[Records supplied]

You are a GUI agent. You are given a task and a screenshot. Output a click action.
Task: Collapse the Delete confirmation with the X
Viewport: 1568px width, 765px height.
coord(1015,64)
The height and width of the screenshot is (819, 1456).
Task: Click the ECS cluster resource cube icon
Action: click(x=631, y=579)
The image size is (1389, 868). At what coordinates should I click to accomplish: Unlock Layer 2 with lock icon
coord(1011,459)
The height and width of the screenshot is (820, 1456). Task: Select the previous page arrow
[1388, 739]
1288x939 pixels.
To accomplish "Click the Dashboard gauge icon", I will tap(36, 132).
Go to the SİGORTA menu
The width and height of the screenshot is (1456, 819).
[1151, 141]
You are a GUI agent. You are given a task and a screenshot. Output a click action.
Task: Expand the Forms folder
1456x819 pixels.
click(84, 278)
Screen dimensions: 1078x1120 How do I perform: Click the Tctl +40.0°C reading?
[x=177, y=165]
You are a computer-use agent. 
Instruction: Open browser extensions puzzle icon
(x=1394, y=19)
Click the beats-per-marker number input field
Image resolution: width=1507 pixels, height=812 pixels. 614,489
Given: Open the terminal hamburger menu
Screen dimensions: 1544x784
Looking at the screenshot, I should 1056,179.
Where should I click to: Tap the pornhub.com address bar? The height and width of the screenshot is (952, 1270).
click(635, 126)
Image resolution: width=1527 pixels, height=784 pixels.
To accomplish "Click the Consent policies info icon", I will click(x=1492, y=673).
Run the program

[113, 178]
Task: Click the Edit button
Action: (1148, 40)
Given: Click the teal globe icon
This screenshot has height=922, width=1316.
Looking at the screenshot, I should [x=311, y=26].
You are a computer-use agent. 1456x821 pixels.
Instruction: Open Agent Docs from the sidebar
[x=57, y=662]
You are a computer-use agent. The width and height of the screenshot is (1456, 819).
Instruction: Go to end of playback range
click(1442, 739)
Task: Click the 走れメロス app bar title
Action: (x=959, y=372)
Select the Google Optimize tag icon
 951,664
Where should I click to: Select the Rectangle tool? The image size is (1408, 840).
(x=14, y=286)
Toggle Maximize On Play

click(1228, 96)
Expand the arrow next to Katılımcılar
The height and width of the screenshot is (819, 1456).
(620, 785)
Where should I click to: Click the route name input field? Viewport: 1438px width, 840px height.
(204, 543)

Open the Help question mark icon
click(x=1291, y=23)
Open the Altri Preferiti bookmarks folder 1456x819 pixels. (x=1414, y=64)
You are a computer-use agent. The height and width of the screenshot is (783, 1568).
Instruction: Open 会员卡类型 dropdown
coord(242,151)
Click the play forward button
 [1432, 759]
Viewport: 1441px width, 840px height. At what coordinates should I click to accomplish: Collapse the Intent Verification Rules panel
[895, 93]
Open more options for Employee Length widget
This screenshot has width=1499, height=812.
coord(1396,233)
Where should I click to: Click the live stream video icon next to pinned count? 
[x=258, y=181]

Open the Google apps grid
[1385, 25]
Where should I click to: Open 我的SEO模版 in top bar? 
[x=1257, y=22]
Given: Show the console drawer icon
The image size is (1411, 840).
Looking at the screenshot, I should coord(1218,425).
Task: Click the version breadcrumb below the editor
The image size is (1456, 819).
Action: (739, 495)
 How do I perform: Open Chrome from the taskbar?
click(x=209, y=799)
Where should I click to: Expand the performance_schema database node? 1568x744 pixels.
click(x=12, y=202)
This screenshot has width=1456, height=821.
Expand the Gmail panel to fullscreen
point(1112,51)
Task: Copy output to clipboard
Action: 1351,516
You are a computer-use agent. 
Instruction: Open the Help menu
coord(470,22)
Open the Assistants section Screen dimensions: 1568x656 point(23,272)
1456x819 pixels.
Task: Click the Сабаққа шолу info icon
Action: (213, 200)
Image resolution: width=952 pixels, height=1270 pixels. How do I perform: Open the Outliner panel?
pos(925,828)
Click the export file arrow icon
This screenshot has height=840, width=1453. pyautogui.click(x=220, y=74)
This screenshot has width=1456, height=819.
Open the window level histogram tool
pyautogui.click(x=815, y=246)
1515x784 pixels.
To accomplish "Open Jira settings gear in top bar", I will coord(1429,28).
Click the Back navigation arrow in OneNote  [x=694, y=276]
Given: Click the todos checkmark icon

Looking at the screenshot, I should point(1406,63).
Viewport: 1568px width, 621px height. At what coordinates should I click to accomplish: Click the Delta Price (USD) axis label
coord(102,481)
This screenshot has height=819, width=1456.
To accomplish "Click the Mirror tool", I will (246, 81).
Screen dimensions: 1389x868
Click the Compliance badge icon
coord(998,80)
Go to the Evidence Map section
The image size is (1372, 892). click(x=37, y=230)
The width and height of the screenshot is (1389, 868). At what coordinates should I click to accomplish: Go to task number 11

[/Records supplied]

## Work order
Reproduce every line of the material exactly.

## Reply to the exercise
You are a GUI agent. You are given a task and a screenshot. Output a click action.
Task: Collapse the Delete confirmation with the X
Viewport: 1568px width, 765px height.
coord(1015,64)
The height and width of the screenshot is (819, 1456).
Task: Click the ECS cluster resource cube icon
Action: click(x=631, y=579)
The image size is (1389, 868). At what coordinates should I click to accomplish: Unlock Layer 2 with lock icon
coord(1011,459)
The height and width of the screenshot is (820, 1456). Task: Select the previous page arrow
[1388, 739]
1288x939 pixels.
To accomplish "Click the Dashboard gauge icon", I will tap(36, 132).
Go to the SİGORTA menu
The width and height of the screenshot is (1456, 819).
[1151, 141]
You are a GUI agent. You are given a task and a screenshot. Output a click action.
Task: Expand the Forms folder
1456x819 pixels.
click(84, 278)
Screen dimensions: 1078x1120 How do I perform: Click the Tctl +40.0°C reading?
[x=177, y=165]
You are a computer-use agent. 
Instruction: Open browser extensions puzzle icon
(x=1394, y=19)
Click the beats-per-marker number input field
Image resolution: width=1507 pixels, height=812 pixels. 614,489
Given: Open the terminal hamburger menu
Screen dimensions: 1544x784
Looking at the screenshot, I should 1056,179.
Where should I click to: Tap the pornhub.com address bar? The height and width of the screenshot is (952, 1270).
click(635, 126)
Image resolution: width=1527 pixels, height=784 pixels.
To accomplish "Click the Consent policies info icon", I will click(x=1492, y=673).
Run the program

[113, 178]
Task: Click the Edit button
Action: (1148, 40)
Given: Click the teal globe icon
This screenshot has height=922, width=1316.
Looking at the screenshot, I should [x=311, y=26].
You are a computer-use agent. 1456x821 pixels.
Instruction: Open Agent Docs from the sidebar
[x=57, y=662]
You are a computer-use agent. The width and height of the screenshot is (1456, 819).
Instruction: Go to end of playback range
click(1442, 739)
Task: Click the 走れメロス app bar title
Action: (x=959, y=372)
Select the Google Optimize tag icon
 951,664
Where should I click to: Select the Rectangle tool? The image size is (1408, 840).
(x=14, y=286)
Toggle Maximize On Play

click(1228, 96)
Expand the arrow next to Katılımcılar
The height and width of the screenshot is (819, 1456).
(620, 785)
Where should I click to: Click the route name input field? Viewport: 1438px width, 840px height.
(204, 543)

Open the Help question mark icon
click(x=1291, y=23)
Open the Altri Preferiti bookmarks folder 1456x819 pixels. (x=1414, y=64)
You are a computer-use agent. The height and width of the screenshot is (783, 1568).
Instruction: Open 会员卡类型 dropdown
coord(242,151)
Click the play forward button
 [1432, 759]
Viewport: 1441px width, 840px height. At what coordinates should I click to accomplish: Collapse the Intent Verification Rules panel
[895, 93]
Open more options for Employee Length widget
This screenshot has width=1499, height=812.
coord(1396,233)
Where should I click to: Click the live stream video icon next to pinned count? 
[x=258, y=181]

Open the Google apps grid
[1385, 25]
Where should I click to: Open 我的SEO模版 in top bar? 
[x=1257, y=22]
Given: Show the console drawer icon
The image size is (1411, 840).
Looking at the screenshot, I should coord(1218,425).
Task: Click the version breadcrumb below the editor
The image size is (1456, 819).
Action: (739, 495)
 How do I perform: Open Chrome from the taskbar?
click(x=209, y=799)
Where should I click to: Expand the performance_schema database node? 1568x744 pixels.
click(x=12, y=202)
This screenshot has width=1456, height=821.
Expand the Gmail panel to fullscreen
point(1112,51)
Task: Copy output to clipboard
Action: 1351,516
You are a computer-use agent. 
Instruction: Open the Help menu
coord(470,22)
Open the Assistants section Screen dimensions: 1568x656 point(23,272)
1456x819 pixels.
Task: Click the Сабаққа шолу info icon
Action: (213, 200)
Image resolution: width=952 pixels, height=1270 pixels. How do I perform: Open the Outliner panel?
pos(925,828)
Click the export file arrow icon
This screenshot has height=840, width=1453. pyautogui.click(x=220, y=74)
This screenshot has width=1456, height=819.
Open the window level histogram tool
pyautogui.click(x=815, y=246)
1515x784 pixels.
To accomplish "Open Jira settings gear in top bar", I will coord(1429,28).
Click the Back navigation arrow in OneNote  [x=694, y=276]
Given: Click the todos checkmark icon

Looking at the screenshot, I should point(1406,63).
Viewport: 1568px width, 621px height. At what coordinates should I click to accomplish: Click the Delta Price (USD) axis label
coord(102,481)
This screenshot has height=819, width=1456.
To accomplish "Click the Mirror tool", I will (246, 81).
Screen dimensions: 1389x868
Click the Compliance badge icon
coord(998,80)
Go to the Evidence Map section
The image size is (1372, 892). click(x=37, y=230)
The width and height of the screenshot is (1389, 868). At what coordinates should I click to accomplish: Go to task number 11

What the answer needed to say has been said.